The Encyclopedia of Indonesia in the Pacific War

  • Type: Book
  • -
  • Published: 2010
  • -
  • Publisher: Unknown

An obvious gap amidst the abundance of Pacific War studies is the story of Indonesia in that period. This encyclopedia, edited under the aegis of the Netherlands Institute for War Documentation now fills that gap. Co-editor Shigeru Sato from University of Newcastle, Australia.

William Horton
  • Language: fr
  • Pages: 492

William Horton

  • Type: Book
  • -
  • Published: 1914
  • -
  • Publisher: Unknown

description not available right now.

William S. Horton
  • Language: en
  • Pages: 244

William S. Horton

  • Type: Book
  • -
  • Published: 1963
  • -
  • Publisher: Unknown

description not available right now.

Gender, Violence and Power in Indonesia
  • Language: en
  • Pages: 199

Gender, Violence and Power in Indonesia

  • Type: Book
  • -
  • Published: 2020-03-13
  • -
  • Publisher: Routledge

This book uses an interdisciplinary approach to chart how various forms of violence – domestic, military, legal and political – are not separate instances of violence, but rather embedded in structural inequalities brought about by colonialism, occupation and state violence. The book explores both case studies of individuals and of groups to examine experiences of violence within the context of gender and structures of power in modern Indonesian history and Indonesia-related diasporas. It argues that gendered violence is particularly important to consider in this region because of its complex history of armed conflict and authoritarian rule, the diversity of people that have been affected by violence, as well as the complexity of the religious and cultural communities involved. The book focuses in particular on textual narratives of violence, visualisations of violence, commemorations of violence and the politics of care.

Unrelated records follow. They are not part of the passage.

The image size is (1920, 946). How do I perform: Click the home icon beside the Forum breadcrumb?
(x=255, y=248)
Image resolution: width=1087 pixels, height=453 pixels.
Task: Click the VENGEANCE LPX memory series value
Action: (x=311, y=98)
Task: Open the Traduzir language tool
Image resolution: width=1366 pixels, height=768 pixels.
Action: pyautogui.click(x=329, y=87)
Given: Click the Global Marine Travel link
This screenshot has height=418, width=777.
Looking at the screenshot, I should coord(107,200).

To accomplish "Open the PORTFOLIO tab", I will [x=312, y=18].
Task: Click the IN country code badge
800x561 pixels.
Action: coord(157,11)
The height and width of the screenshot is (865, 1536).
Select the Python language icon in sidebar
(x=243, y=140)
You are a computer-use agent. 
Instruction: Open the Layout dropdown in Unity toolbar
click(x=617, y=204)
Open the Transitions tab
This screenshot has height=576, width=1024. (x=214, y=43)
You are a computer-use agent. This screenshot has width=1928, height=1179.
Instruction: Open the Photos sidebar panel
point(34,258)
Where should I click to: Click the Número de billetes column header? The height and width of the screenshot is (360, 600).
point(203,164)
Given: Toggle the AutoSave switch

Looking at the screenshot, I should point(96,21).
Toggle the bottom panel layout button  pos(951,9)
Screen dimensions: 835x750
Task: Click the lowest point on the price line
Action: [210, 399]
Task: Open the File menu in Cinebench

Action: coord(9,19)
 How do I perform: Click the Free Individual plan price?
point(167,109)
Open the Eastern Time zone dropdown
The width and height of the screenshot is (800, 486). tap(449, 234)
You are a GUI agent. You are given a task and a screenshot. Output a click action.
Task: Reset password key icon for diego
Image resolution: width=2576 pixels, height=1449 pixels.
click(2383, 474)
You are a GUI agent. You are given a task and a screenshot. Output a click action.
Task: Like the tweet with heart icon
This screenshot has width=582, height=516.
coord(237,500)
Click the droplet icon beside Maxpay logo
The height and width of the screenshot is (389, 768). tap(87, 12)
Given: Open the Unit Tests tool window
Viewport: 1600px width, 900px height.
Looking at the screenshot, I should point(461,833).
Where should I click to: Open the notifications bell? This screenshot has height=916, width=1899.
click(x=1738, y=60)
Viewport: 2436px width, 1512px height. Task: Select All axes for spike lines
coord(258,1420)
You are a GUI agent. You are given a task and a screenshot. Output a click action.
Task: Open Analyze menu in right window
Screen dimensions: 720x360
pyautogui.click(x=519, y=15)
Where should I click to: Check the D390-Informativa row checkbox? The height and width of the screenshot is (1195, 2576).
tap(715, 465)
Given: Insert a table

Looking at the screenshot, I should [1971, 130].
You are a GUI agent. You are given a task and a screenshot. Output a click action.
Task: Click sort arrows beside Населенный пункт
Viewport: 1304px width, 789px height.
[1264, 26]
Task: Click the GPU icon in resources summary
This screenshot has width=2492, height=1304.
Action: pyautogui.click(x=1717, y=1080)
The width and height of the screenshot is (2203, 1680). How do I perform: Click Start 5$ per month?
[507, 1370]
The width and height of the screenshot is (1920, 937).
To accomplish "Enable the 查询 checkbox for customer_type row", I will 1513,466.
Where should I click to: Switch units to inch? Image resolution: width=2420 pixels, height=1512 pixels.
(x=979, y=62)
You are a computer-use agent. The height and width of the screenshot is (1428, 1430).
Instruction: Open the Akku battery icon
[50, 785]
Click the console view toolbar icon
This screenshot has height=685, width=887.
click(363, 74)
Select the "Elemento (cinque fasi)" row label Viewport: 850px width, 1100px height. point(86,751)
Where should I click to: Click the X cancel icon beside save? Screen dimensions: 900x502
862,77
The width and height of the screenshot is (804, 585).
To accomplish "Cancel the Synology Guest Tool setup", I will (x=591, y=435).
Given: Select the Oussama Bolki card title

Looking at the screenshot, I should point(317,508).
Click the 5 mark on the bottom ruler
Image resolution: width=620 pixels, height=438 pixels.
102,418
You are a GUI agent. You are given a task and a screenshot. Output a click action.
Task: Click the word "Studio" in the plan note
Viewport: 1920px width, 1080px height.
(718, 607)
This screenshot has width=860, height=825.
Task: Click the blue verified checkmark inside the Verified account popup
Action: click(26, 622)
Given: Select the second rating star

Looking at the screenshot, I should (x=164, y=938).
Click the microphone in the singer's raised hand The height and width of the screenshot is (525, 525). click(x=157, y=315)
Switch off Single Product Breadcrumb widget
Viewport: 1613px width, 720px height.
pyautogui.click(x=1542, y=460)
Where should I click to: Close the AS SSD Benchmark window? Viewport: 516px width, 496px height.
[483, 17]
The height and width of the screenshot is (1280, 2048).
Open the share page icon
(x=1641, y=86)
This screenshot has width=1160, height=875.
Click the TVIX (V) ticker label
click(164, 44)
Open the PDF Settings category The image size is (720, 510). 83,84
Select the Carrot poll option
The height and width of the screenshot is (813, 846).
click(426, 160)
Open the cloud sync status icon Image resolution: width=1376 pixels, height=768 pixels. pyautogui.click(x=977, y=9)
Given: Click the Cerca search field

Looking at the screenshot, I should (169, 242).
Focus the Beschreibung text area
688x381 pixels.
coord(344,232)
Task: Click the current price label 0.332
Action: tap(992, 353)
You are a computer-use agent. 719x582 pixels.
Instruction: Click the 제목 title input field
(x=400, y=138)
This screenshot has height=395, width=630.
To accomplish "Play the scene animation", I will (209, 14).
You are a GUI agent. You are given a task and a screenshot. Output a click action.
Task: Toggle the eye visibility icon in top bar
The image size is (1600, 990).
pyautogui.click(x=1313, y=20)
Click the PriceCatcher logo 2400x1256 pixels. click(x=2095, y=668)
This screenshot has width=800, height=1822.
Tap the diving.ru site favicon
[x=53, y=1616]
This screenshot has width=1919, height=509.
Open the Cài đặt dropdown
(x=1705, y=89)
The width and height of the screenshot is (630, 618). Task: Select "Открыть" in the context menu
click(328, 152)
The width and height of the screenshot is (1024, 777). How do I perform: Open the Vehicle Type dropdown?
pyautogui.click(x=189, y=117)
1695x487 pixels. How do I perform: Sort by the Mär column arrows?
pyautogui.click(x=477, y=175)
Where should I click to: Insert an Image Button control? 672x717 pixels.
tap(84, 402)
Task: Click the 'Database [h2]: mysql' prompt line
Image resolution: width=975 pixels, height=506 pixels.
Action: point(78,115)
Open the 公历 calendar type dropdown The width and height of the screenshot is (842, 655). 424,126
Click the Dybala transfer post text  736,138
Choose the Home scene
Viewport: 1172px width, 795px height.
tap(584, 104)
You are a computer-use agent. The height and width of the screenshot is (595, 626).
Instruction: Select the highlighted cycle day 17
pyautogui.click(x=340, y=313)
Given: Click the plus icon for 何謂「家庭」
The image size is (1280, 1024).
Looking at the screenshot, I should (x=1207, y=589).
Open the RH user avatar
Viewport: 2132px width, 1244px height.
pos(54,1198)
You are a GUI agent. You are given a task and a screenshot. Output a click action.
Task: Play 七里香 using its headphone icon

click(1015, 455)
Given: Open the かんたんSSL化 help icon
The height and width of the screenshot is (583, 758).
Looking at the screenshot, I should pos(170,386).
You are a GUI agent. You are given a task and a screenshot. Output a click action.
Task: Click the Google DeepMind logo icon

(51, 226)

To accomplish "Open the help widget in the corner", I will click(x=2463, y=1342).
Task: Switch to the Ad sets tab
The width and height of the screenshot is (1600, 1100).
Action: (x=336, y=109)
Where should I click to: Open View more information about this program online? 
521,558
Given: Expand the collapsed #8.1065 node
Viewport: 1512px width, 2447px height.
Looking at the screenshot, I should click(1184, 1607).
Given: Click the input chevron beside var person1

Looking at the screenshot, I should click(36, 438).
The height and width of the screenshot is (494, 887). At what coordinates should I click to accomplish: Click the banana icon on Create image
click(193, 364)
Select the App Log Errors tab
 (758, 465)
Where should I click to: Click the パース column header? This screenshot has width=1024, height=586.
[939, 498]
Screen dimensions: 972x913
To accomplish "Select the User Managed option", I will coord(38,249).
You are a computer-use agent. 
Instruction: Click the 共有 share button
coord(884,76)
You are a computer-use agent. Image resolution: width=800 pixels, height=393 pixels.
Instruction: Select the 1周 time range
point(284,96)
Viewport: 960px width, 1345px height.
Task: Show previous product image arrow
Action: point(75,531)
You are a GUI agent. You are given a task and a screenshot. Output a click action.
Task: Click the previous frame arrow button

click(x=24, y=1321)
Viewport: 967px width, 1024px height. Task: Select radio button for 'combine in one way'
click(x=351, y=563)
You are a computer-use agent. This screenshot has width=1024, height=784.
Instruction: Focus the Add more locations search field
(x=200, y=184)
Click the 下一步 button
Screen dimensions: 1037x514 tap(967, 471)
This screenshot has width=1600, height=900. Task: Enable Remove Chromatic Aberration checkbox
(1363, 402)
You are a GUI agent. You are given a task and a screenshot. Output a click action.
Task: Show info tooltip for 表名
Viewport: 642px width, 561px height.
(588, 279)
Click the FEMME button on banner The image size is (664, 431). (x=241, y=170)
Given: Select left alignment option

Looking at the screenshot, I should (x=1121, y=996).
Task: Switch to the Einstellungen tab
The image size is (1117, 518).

Sources and Methods in Histories of Colonialism
  • Language: en
  • Pages: 320

Sources and Methods in Histories of Colonialism

  • Type: Book
  • -
  • Published: 2017-03-27
  • -
  • Publisher: Routledge

Sources and Methods in Histories of Colonialism provides an in-depth study of the relationships between archives, knowledge and power. Exploring a diverse range of examples and surveying the now substantial scholarly literatures on the functions and scope of the ‘imperial archive’, it facilitates a deeper understanding of the challenges of working with a range of specific source genres within imperial and colonial archives. Covering the late eighteenth century to the present day and drawing on material from a range of modern empires including those established by Britain, France, the Netherlands, Spain and the United States, chapters discuss themes such as the emergence of photography as...

Systemic Silencing
  • Language: en
  • Pages: 340

Systemic Silencing

The system of prostitution imposed and enforced by the Japanese military during its wartime occupation of several countries in East and Southeast Asia is today well-known and uniformly condemned. Transnational activist movements have sought to recognize and redress survivors of this World War II-era system, euphemistically known as “comfort women,” for decades, with a major wave beginning in the 1990s. However, Indonesian survivors, and even the system’s history in Indonesia to begin with, have largely been sidelined, even within the country itself. Here, Katharine E. McGregor not only untangles the history of the system during the war, but also unpacks the context surrounding the slow...

Ummah Yet Proletariat
  • Language: en
  • Pages: 369

Ummah Yet Proletariat

"This monograph explores the relationship between Islam and Marxism in the Netherlands East Indies (NEI) and Indonesia from the publication of the first Communist periodical in 1915 to the beginning of the anti-communist massacres of 1965-66. It explores various permutations of how Muslim identity and Marxist analytical frameworks coexisted in the minds of Indonesian nationalists, as well as how individuals' Islamic faith and ethics shaped their willingness to employ Marxist ideas. Such confluences have long been obscured by state-driven narratives which demonize Marxism and posit the mutual exclusivity of Islam and Marxism. By examining Indonesian-language print culture, including newspaper...

Consuming Indonesia
  • Language: en
  • Pages: 235

Consuming Indonesia

  • Type: Book
  • -
  • Published: 2015
  • -
  • Publisher: Unknown

description not available right now.

Buried Histories
  • Language: en
  • Pages: 375

Buried Histories

In 1965–66, army-organized massacres claimed the lives of hundreds of thousands of supporters of the Communist Party of Indonesia. Very few of these atrocities have been studied in any detail, and answers to basic questions remain unclear. What was the relationship between the army and civilian militias? How could the perpetrators come to view unarmed individuals as dangerous enemies of the nation? Why did Communist Party supporters, who numbered in the millions, not resist? Drawing upon years of research and interviews with survivors, Buried Histories is an impressive contribution to the literature on genocide and mass atrocity, crucially addressing the topics of media, military organization, economic interests, and resistance.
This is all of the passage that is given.